WWD_… Week days (weighted average) The variable … was calculated per day and then averaged over week days. Double weekend days were averaged. This is only relevant for experiments that last for more than seven days)
WWD_MVPA_E5S_T100_ENMO Time spent in moderate-to-vigorous based on 5 second epoch size and an ENMO metric threshold of 100
WWE_MVPA_E5S_B1M80%_T100_ENMO Time spent in moderate-to-vigorous based on 5 second epoch size and an ENMO metric threshold of 100 based on a bout criteria of 100
WE_[100,150)_mg_0-24h_ENMO Time spent between (and including) 100 mg and 150 (excluding 150 itself) between 0 and 24 hours (the full day) using metric ENMO data exclusion strategy (value=1, ignore specific hours; value=2, ignore all data before the first midnight and after the last midnight)
n hours ignored at start of meas (if strategy=1) number of hours ignored at the start of the measurement (if strategy = 1) A log of decision made in part2.R
n hours ignored at end of meas (if strategy=1) number of hours ignored at the end of the measurement (if strategy = 1). A log of decision made in part2.R
n hours ignored at end of meas (if strategy=1) number of days of measurement after which all data is ignored (if strategy = 1) A log of decision made in part2.R
epoch size to which acceleration was averaged (seconds) A log of decision made in part1.R
pdffilenumb Indicator of in which pdf-file the plot was stored
pdfpagecount Indicator of in which pdf-page the plot was stored

4.1.2 Dictionary of variables in part2_daysummary.csv

Tis is a non-exhaustive list, because most concepts have been explained in summary.csv

Variables Description
ID Participant id
filename Name of the data file
calender_date Timestamp and date on which measurement started
bodylocation Location of the accelerometer as extracted from file header
N valid hours Number of hours with valid data in the day
N hours Number of hours of measurement in a day, which typically is 24, unless it is a day on which the clock changes (DST) resulting in 23 or 25 hours. The value can be less than 23 if the measurement started or ended this day
weekday Name of weekday
measurement Day of measurement Day number relative to start of the measurement
L5hr_ENMO_mg_0-24h Hour on which L5 starts for these 24 hours (defined with metric ENMO)
L5_ENMO_mg_0-24h Average acceleration for L5 (defined with metric ENMO)
[A,B)_mg_0-24h_ENMO Time spent in minutes between (and including) acceleration value A in mg and (excluding) acceleration value B in mg based on metric ENMO

4.2 Output part 4

Part 4 generates the following output:

When input argument do.visual is set to TRUE GGIR can show the following visual comparison between the time window of being asleep (or in bed) according to the sleeplog and the detected sustained inactivity bouts according to the accelerometer data. This visualisation is stored in the results folder as visualisation_sleep.pdf.

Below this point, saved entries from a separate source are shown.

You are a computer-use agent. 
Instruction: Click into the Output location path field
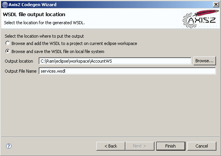point(115,61)
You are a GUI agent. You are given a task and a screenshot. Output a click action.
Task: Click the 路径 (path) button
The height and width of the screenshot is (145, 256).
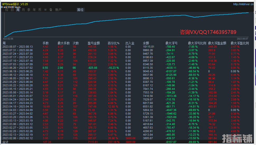click(80, 10)
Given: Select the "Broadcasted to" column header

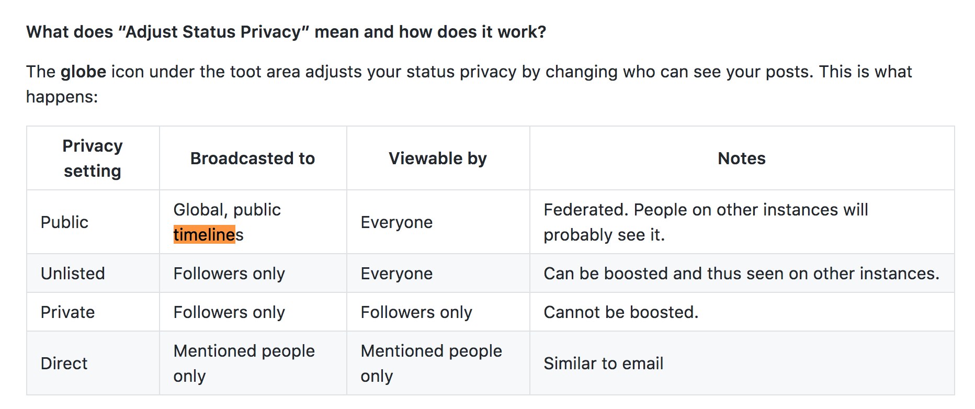Looking at the screenshot, I should coord(253,158).
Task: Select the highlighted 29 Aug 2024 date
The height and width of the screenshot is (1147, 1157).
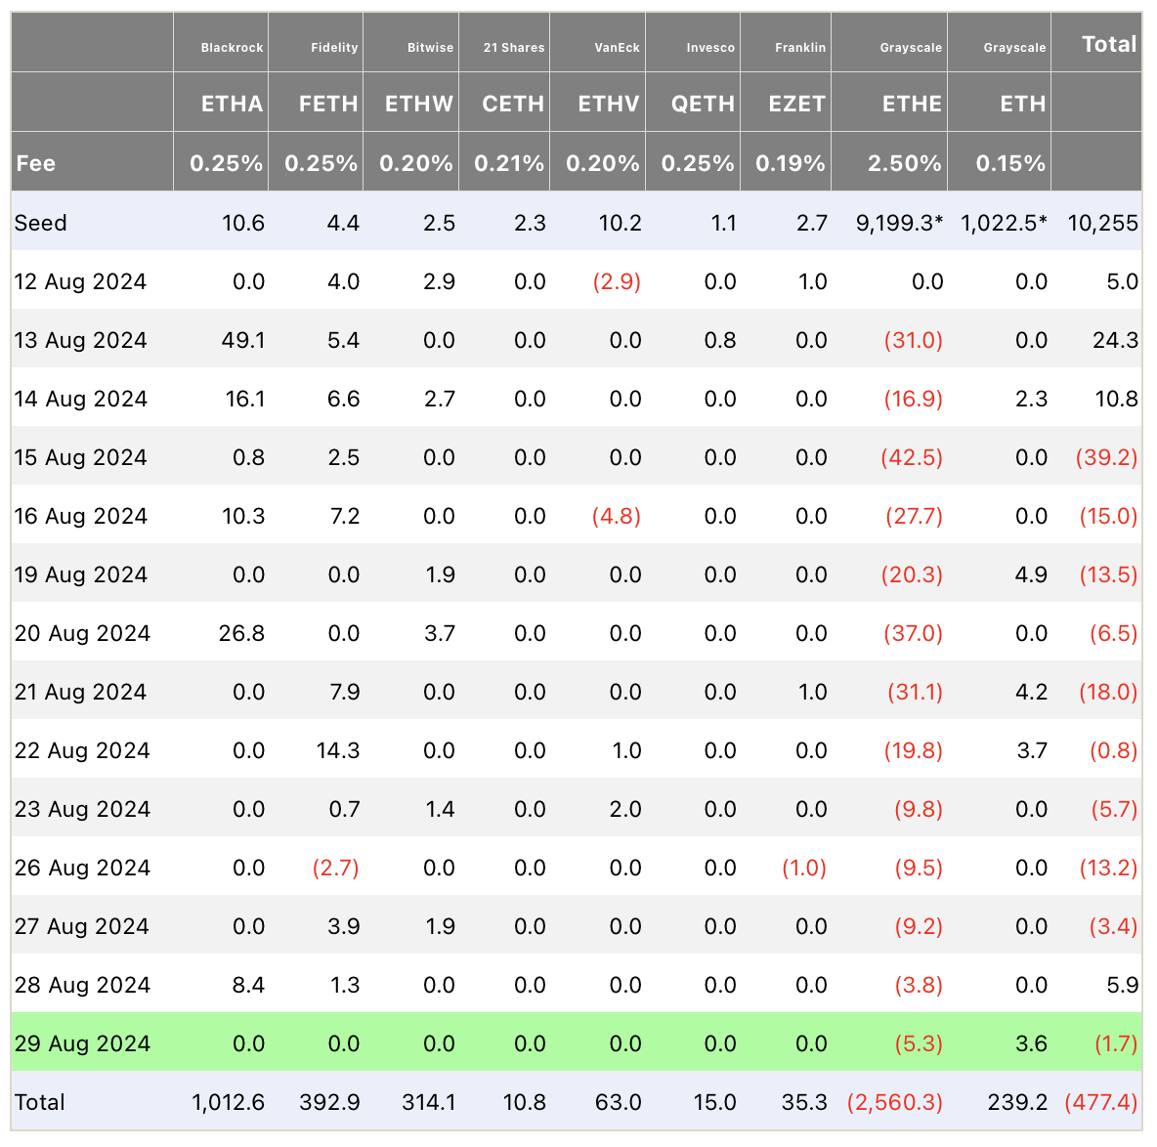Action: [82, 1043]
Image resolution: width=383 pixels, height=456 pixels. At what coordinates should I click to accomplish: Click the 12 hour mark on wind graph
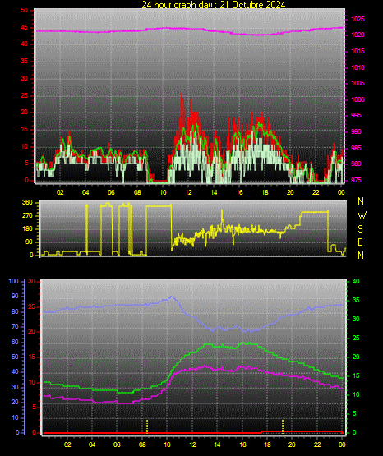[188, 192]
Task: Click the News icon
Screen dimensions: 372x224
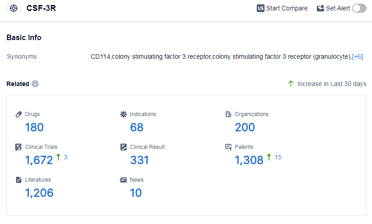Action: tap(123, 180)
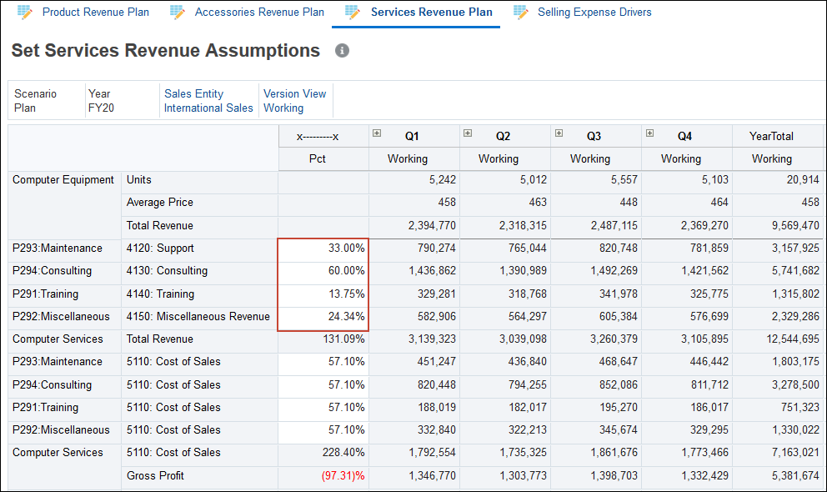Open the info tooltip beside Set Services Revenue Assumptions
The height and width of the screenshot is (492, 827).
point(342,51)
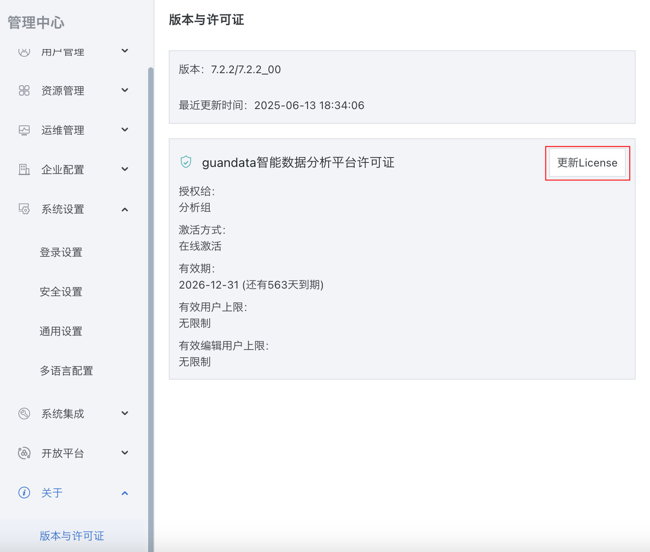Click the license shield checkmark icon
The width and height of the screenshot is (650, 552).
(x=186, y=162)
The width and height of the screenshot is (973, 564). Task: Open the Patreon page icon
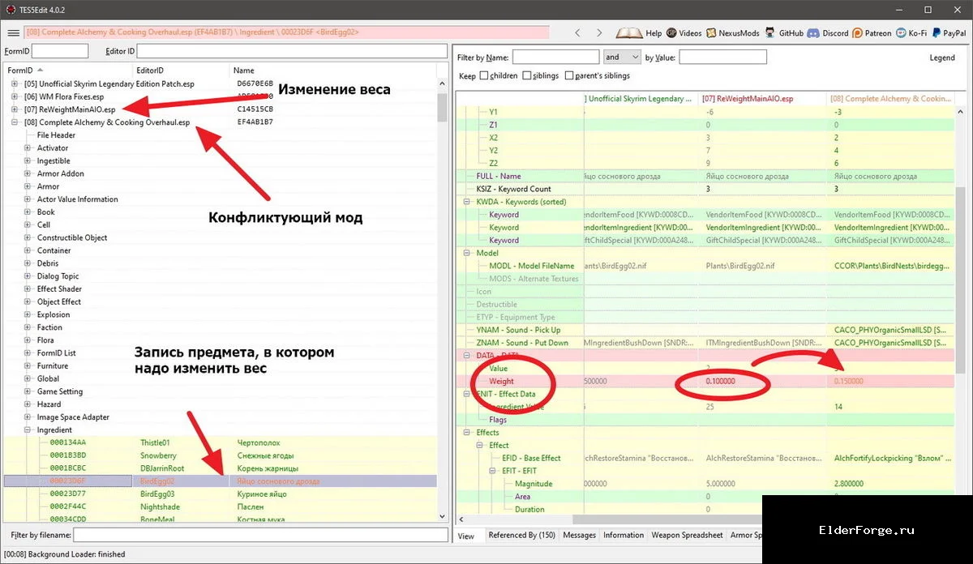(857, 33)
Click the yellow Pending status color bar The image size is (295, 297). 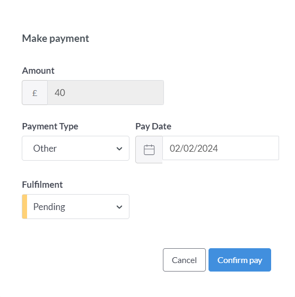pyautogui.click(x=24, y=206)
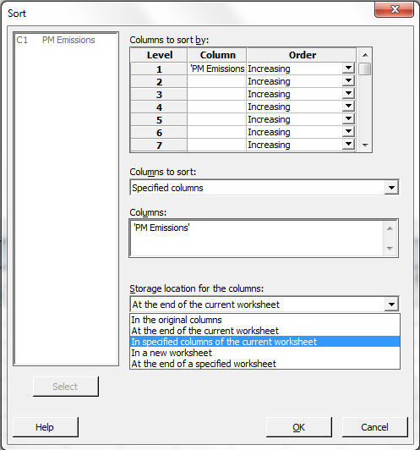The width and height of the screenshot is (420, 450).
Task: Click the sort table scrollbar up arrow
Action: [365, 55]
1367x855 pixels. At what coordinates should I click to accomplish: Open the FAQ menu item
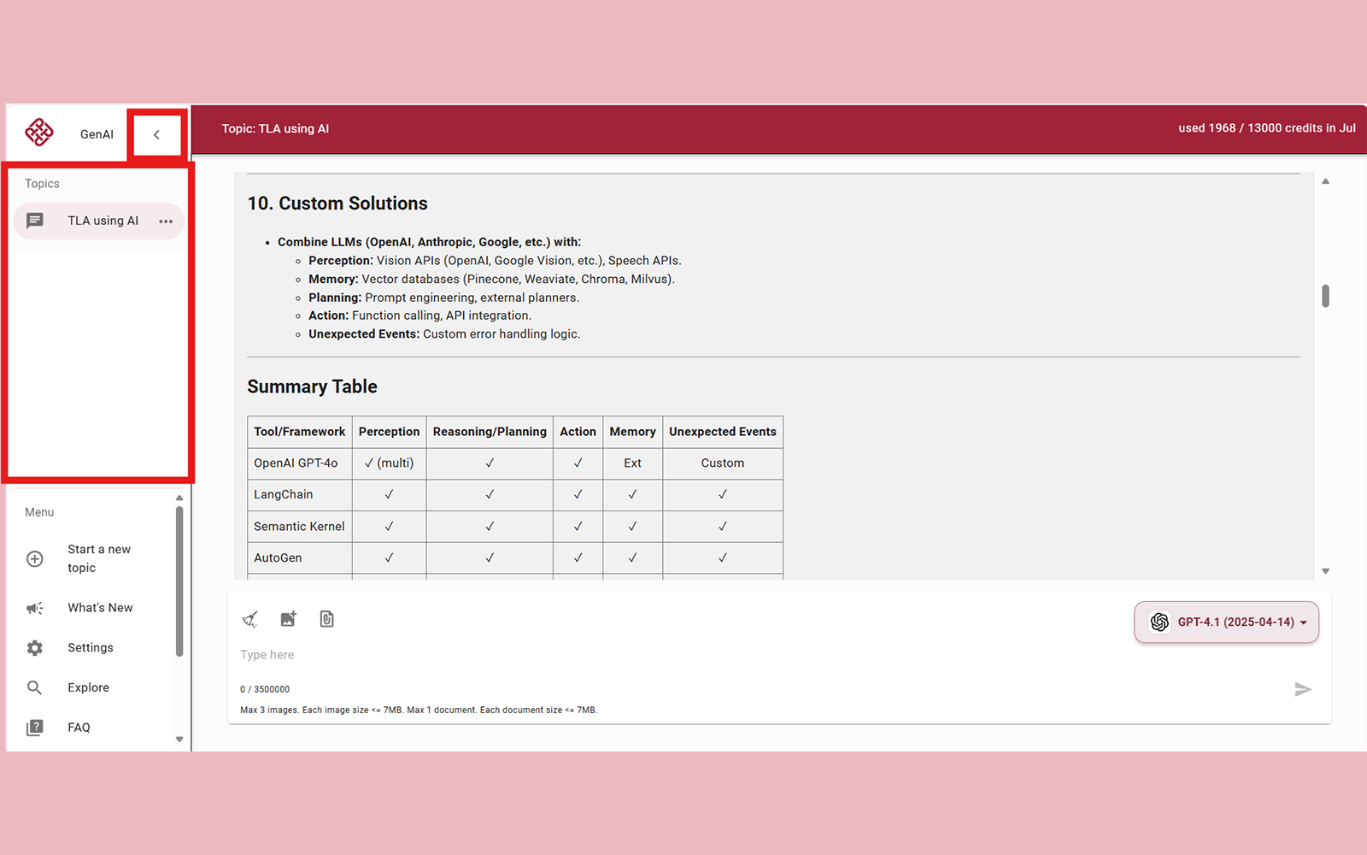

Explanation of the image: Each line represents one night. Colors are used to dinstinguish definitions of sustianed inacitivty bouts (2 definitions in this case) and to indicate existence or absense of overlap with the sleeplog. When argument outliers.only is set to FALSE it will visualise all available nights in the dataset. If outliers.only is set to TRUE it will visualise only nights with a difference in onset or waking time between sleeplog and sustained inactivity bouts larger than the value of argument criterror.

This visualisation with outliers.only set to TRUE and critererror set to 4 was very powerful to identify entry errors in sleeplog data in van Hees et al PLoSONE 2015. We had over 25 thousand nights of data, and this visualisation allowed us to quickly zoom in on the most problematic nights to investigate possible mistakes in GGIR or mistakes in data entry.